Teto salarial no futebol?

A recusa de Kaká à proposta quaquilionária dos árabes do Manchester City já levantou a discussão sobre o confronto poder do dinheiro x amor à camisa. Kaká seria o último dos moicanos a recusar um caminhão de dinheiro para sair do time pelo qual é apaixonado (ou ainda - a dizer não a uma fortuna que representaria riqueza imediata, por conta de um plano de carreira pensado mais a longo prazo, de olho também na imagem que está construindo). 

Mas vamos, por um momento, trocar o foco da discussão - da resposta de Kaká para a proposta do Manchester City. É razoável que algo tão fora da realidade possa acontecer? É óbvio que, economicamente, o contrato que eles estavam propondo não fazia o menor sentido. É impossível que o retorno pagasse o investimento, por mais marketing que Kaká possa gerar, por mais títulos em campo que ele pudesse conquistar.

Muitas vezes, ao se falar sobre possíveis modelos para o futebol brasileiro, usamos como parâmetro a realidade européia. Mas a verdade é que o formato europeu permite esse tipo de coisa - gente aparecendo com dinheiro sabe-se lá de onde, inflacionando o mercado, deixando o negócio insustentável. Em entrevista no Arena Sportv, um tempo atrás, Leonardo - do alto de sua experiênica no Milan - afirmou com todas as letras: as contas lá não fecham. De modo geral, ou o clube não consegue destaque nas competições mais importantes ou precisa de alguém injetando dinheiro de fora. É o caso de Berlusconi, no Milan. Há exceções, mas não muitas.

Não é à toa que o Lyon, multi-campeão francês, não consegue transformar o domínio local em conquistas continentais. Na França, as finanças dos clubes têm muito mais limites; por lá, existe a DNCG (Direção Nacional de Controle de Gestão), que é responsável por fiscalizar riscos financeiros na administração dos clubes, analisar sua estrutura jurídica e a situação dos acionistas, fiscalizar prestações de contas, verificar seus orçamentos para temporadas futuras. Diversos times já sofreram punições deste órgão, como Bordeaux, Olympique de Marselha e Monaco. Se isso, por um lado, faz com que a liga francesa tenha uma vida econômica saudável, por outro faz com que seus times tenham dificuldades ao competir no mercado europeu, já que seus grandes concorrentes vivem em um ambiente totalmente desregulado.

A questão é que essa falta de regulamentação dos outros países faz com que o negócio basicamente não se sustente e vire um paraíso para "investidores" com dinheiro de origem duvidosa. Surge agora o dono do Fulham, o egípcio Mohamed Al-Fayed, reclamando da situação e pedindo providências das autoridades do futebol inglês - como a criação de um teto salarial.

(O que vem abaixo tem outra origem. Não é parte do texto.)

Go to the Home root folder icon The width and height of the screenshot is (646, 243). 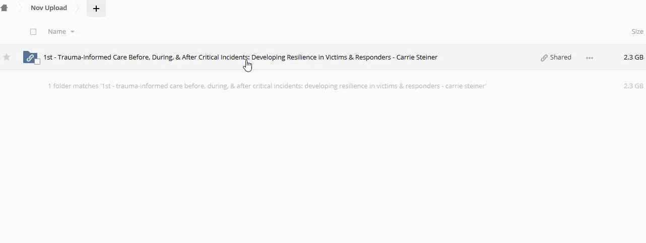click(4, 8)
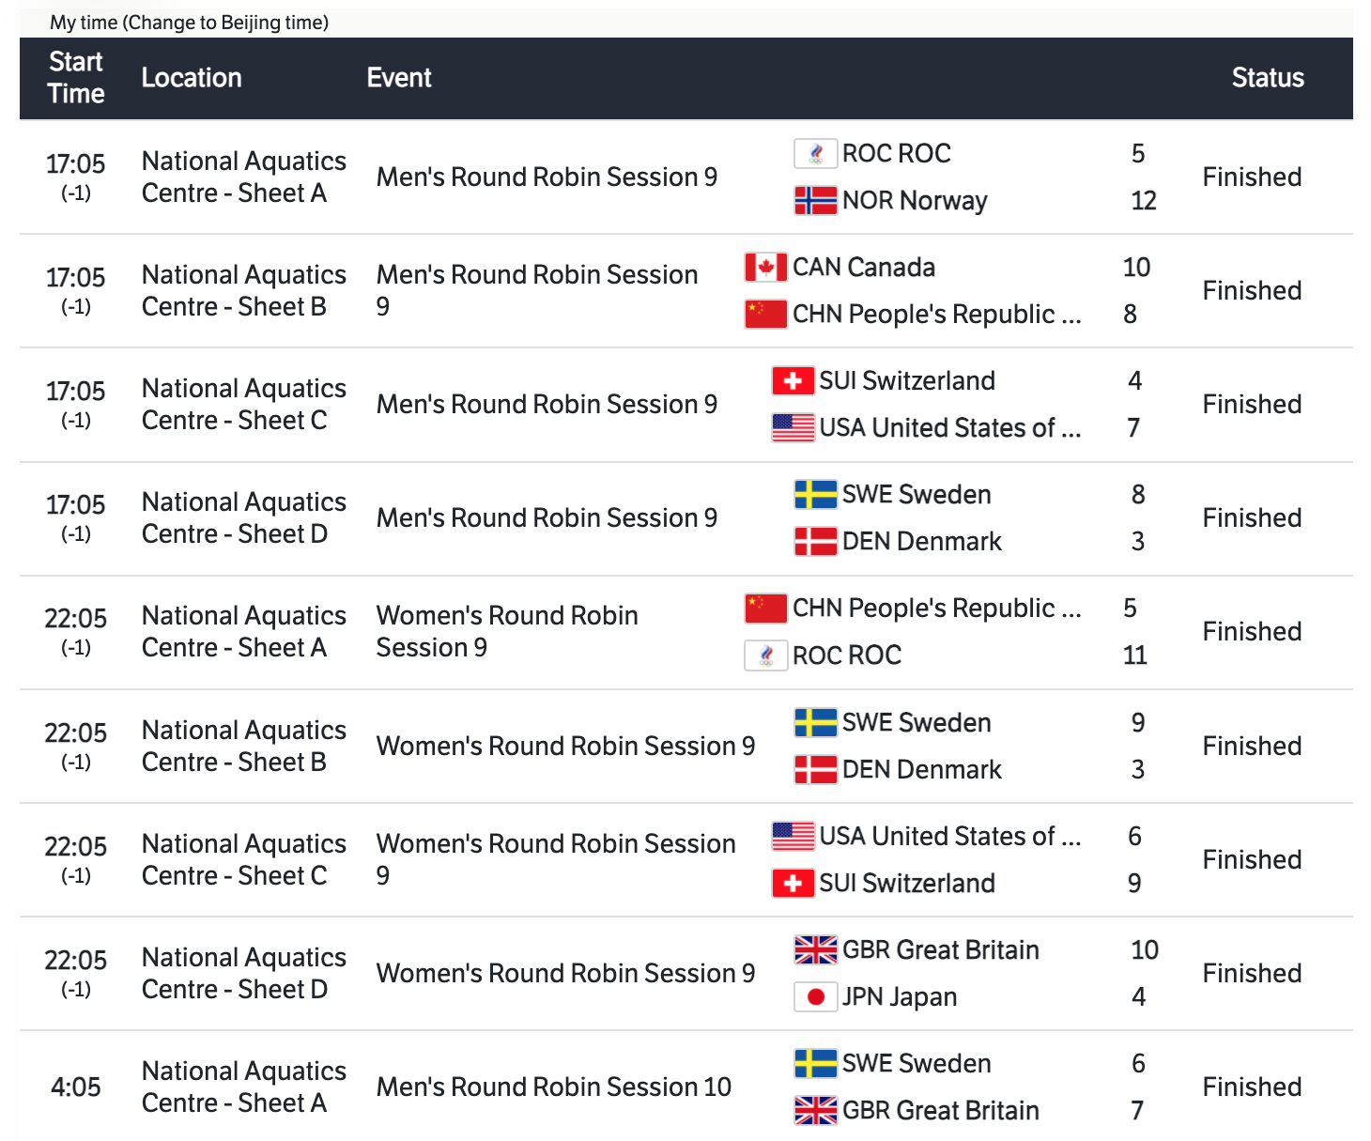1371x1141 pixels.
Task: Open Women's Session 9 Sheet D event
Action: [x=565, y=973]
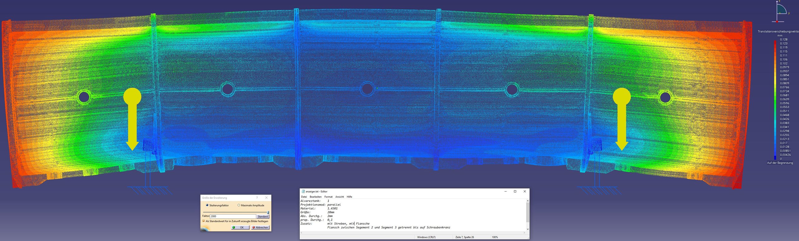Select the Skalierungsfaktor radio button

pyautogui.click(x=207, y=205)
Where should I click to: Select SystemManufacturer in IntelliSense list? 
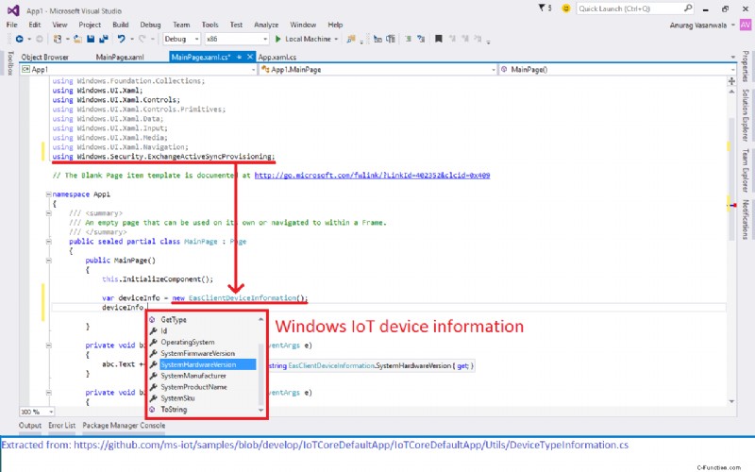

Nos Estados Unidos, o teto para o gasto dos times com salários de atletas já existe há décadas. Na NBA, há um teto salarial por jogador e ainda um limite para os clubes, que só podem gastar até 55% de suas receitas com a folha salarial - uma espécie de "lei de responsabilidade fiscal". E, por lá, todo contrato de jogador é público - clique aqui para dar uma olhada nos valores mais altos e no quanto cada franquia gasta com seus elencos. A mesma política é adotada por todas as outras grandes ligas profissionais americanas, com algumas variações de esporte para esporte.

O modelo americano poderia servir de lição para o futebol nesta época de loucuras de misteriosos milionários russos e árabes cheios de petrodólares. Não só o europeu, mas mesmo o brasileiro. Já assistimos por aqui os estragos no equilíbrio do negócio (e em sua lisura...) que são causados quando alguém vem de fora para inflacionar o mercado - como nos casos de ISL, Nations Bank, MSI e por aí vai. Algo assim serviria não só para garantir a saúde financeira dos clubes, mas também para estimular o equilíbrio e a alternância de força nas competições - algo que os americanos aprenderam há muito tempo ser fundamental pra garantir o futuro de seu negócio.